To all appearance the marriage was a very happy one. Maximilian was an intelligent and right-thinking man, devoted to public duty, but he had indifferent health, and, like the greater number of his race, was the possessor of a sensitive nervous system. For some years it appeared as if the marriage would be childless. At the beginning of the year 1845, however, the people of Bavaria were informed that the Crown Princess was enceinte, and on the 25th of August, on the birthday of the reigning King, a hundred and one guns proclaimed the birth of a prince at the château of Nymphenburg.

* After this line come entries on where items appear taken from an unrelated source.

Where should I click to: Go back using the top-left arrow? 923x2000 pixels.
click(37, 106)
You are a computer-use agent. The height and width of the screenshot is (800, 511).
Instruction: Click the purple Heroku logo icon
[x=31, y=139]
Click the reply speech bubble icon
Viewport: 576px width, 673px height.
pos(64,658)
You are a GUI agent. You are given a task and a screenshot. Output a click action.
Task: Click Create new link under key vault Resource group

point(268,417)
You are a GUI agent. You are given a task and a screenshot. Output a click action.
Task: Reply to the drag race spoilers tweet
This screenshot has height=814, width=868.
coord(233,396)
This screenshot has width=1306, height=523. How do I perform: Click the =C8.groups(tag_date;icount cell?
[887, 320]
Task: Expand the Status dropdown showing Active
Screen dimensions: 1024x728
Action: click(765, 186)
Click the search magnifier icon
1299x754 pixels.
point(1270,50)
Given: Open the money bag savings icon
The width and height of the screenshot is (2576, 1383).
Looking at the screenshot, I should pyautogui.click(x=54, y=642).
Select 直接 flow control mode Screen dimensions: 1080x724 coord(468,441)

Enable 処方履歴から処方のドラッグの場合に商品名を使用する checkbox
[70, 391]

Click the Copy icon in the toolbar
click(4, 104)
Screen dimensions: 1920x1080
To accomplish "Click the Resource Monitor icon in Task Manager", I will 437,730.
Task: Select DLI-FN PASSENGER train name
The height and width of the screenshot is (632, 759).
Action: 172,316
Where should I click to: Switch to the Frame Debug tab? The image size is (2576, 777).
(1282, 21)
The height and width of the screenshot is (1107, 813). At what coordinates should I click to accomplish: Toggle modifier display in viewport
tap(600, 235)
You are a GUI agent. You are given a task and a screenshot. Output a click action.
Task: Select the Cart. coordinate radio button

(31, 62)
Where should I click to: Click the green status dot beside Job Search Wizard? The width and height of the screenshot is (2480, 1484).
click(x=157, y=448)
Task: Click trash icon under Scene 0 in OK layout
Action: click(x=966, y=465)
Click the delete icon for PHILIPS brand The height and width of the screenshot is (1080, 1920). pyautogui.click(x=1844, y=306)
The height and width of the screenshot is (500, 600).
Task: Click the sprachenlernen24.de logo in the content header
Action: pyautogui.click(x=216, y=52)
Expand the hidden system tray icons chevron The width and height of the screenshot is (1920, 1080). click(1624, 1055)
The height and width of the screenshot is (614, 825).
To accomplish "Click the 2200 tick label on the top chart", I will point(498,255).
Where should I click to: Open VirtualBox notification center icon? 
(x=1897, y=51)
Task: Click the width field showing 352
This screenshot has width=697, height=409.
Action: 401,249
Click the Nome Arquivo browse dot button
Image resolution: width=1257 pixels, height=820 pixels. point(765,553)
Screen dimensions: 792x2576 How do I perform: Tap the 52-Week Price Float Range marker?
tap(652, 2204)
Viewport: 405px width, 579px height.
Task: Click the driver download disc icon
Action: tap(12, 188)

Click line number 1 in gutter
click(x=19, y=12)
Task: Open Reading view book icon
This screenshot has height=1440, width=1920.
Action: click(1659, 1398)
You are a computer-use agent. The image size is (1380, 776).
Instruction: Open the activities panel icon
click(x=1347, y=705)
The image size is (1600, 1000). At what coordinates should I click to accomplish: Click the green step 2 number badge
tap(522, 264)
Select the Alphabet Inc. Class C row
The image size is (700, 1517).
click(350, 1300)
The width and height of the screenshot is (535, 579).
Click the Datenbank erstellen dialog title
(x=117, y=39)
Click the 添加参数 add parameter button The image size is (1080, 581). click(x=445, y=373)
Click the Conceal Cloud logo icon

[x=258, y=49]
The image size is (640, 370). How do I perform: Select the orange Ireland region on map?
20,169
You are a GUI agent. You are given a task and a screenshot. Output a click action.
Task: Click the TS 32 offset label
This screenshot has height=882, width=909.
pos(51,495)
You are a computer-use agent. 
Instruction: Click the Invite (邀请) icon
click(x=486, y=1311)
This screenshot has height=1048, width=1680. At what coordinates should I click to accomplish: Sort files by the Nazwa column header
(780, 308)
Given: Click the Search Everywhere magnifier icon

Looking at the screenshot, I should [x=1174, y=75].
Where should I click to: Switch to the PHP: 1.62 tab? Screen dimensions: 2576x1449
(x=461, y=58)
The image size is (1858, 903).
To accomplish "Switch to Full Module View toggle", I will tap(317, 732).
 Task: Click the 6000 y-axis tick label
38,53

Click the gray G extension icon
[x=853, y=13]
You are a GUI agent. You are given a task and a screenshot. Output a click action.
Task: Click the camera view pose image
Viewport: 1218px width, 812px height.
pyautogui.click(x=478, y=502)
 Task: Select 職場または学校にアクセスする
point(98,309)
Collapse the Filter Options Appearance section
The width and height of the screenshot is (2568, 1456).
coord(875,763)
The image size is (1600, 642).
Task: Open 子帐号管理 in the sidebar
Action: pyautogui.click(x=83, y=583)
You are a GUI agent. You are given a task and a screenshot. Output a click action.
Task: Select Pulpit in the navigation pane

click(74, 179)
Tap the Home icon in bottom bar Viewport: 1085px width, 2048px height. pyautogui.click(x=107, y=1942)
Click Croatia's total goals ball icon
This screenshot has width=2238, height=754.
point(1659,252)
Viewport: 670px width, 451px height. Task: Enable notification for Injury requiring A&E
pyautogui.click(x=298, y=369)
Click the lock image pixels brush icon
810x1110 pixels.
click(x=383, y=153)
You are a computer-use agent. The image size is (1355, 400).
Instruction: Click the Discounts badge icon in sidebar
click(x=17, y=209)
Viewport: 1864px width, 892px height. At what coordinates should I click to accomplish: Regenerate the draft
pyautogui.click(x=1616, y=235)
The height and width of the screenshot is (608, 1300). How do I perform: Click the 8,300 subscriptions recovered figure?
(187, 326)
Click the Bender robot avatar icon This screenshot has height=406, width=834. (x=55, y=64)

As a matter of fact, the princely infant had seen the light two days earlier, but the event had been kept a secret in order to give Ludwig I. a pleasant surprise, the King having expressed a wish that a possible hereditary prince might come into the world on that day. The child was named after him, and he held it himself at the font.
The old King at that time was at the height of his popularity. Soon, however, a turning-point set in: the dancer Lola Montez invaded the lovesick Monarch’s life, causing a violent insurrection in the Bavarian capital. Then came the democratic rising of 1848, general all over Europe, which threw fuel on the fire. Ludwig was compelled to abdicate, and was succeeded by his son, Maximilian Joseph, who ascended the throne under the title of Maximilian II.
Shortly after these political disturbances took place the young Queen was brought to bed of another son, who was named Otto. The effect on her of the alarm and excitement caused by the aforesaid events, was such that he came into the world three months too early. The physicians declared that it was impossible for the child to live, but they proved to be mistaken in their opinion.